2. Its magnitude is equal to the magnitude of $$\vec{B}$$.
Our objective is to find the magnitude of vector $$\vec{A}$$. This problem involves vector addition and magnitude calculations, which are standard topics in high school physics or mathematics, and require algebraic methods beyond the scope of K-5 Common Core standards. Nevertheless, I will provide a clear, step-by-step solution using the appropriate mathematical tools.

**step2** Calculating the magnitude of vector $$\vec{B}$$

First, we determine the magnitude of the given vector $$\vec{B}$$. For any vector expressed as $$x \hat{i} + y \hat{j}$$, its magnitude is calculated using the formula $$\sqrt{x^2 + y^2}$$.
For $$\vec{B} = 3 \hat{i} + 4 \hat{j}$$, the x-component is 3 and the y-component is 4.
The magnitude of $$\vec{B}$$, denoted as $$|\vec{B}|$$, is:
$$|\vec{B}| = \sqrt{(3)^2 + (4)^2}$$
$$|\vec{B}| = \sqrt{9 + 16}$$
$$|\vec{B}| = \sqrt{25}$$
$$|\vec{B}| = 5$$
So, the magnitude of vector $$\vec{B}$$ is 5.

**step3** Determining the resultant vector $$\vec{R}$$

The problem states that the resultant vector $$\vec{R}$$ is in the positive y-direction and its magnitude is equal to the magnitude of $$\vec{B}$$.
From the previous step, we found that $$|\vec{B}| = 5$$. Therefore, the magnitude of the resultant vector $$|\vec{R}| = 5$$.
Since $$\vec{R}$$ is directed purely along the positive y-axis, its x-component must be 0, and its y-component must be positive and equal to its magnitude.
Thus, the resultant vector $$\vec{R}$$ can be written as:
$$\vec{R} = 0 \hat{i} + 5 \hat{j}$$ or more simply, $$\vec{R} = 5 \hat{j}$$.

**step4** Setting up the vector addition equation

Let the unknown vector be represented as $$\vec{A} = A_x \hat{i} + A_y \hat{j}$$, where $$A_x$$ and $$A_y$$ are its x and y components, respectively.
The problem describes the vector addition as:
$$\vec{A} + \vec{B} = \vec{R}$$
Now, we substitute the component forms of the vectors into this equation:
$$(A_x \hat{i} + A_y \hat{j}) + (3 \hat{i} + 4 \hat{j}) = 5 \hat{j}$$
To perform vector addition, we add the corresponding components (x-components together, and y-components together):
$$(A_x + 3) \hat{i} + (A_y + 4) \hat{j} = 0 \hat{i} + 5 \hat{j}$$

**step5** Solving for the components of vector $$\vec{A}$$

For two vectors to be equal, their corresponding components must be equal.

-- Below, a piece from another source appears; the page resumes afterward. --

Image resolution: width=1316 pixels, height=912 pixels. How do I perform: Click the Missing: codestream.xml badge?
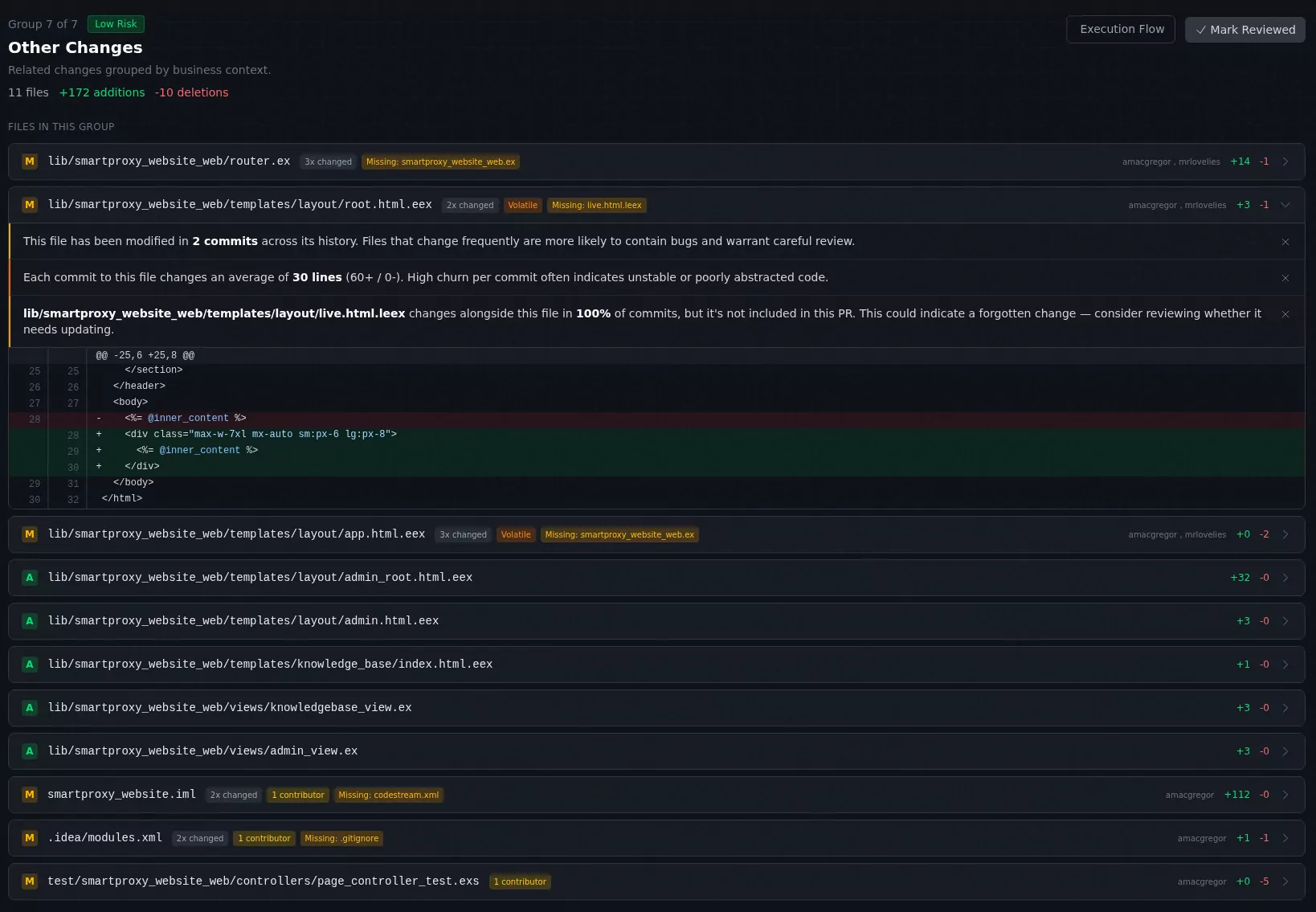[x=389, y=795]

We will equate the x-components from both sides of the equation, and then equate the y-components from both sides.
Equating the x-components:
$$A_x + 3 = 0$$
To find $$A_x$$, we subtract 3 from both sides:
$$A_x = -3$$
Equating the y-components:
$$A_y + 4 = 5$$
To find $$A_y$$, we subtract 4 from both sides:
$$A_y = 5 - 4$$
$$A_y = 1$$
So, the vector $$\vec{A}$$ is $$\vec{A} = -3 \hat{i} + 1 \hat{j}$$.

**step6** Calculating the magnitude of vector $$\vec{A}$$

Finally, we calculate the magnitude of vector $$\vec{A}$$ using its components $$A_x = -3$$ and $$A_y = 1$$. The formula for the magnitude of a vector is $$\sqrt{(A_x)^2 + (A_y)^2}$$.
$$|\vec{A}| = \sqrt{(-3)^2 + (1)^2}$$
$$|\vec{A}| = \sqrt{9 + 1}$$
$$|\vec{A}| = \sqrt{10}$$
The magnitude of vector $$\vec{A}$$ is $$\sqrt{10}$$. This corresponds to option (1).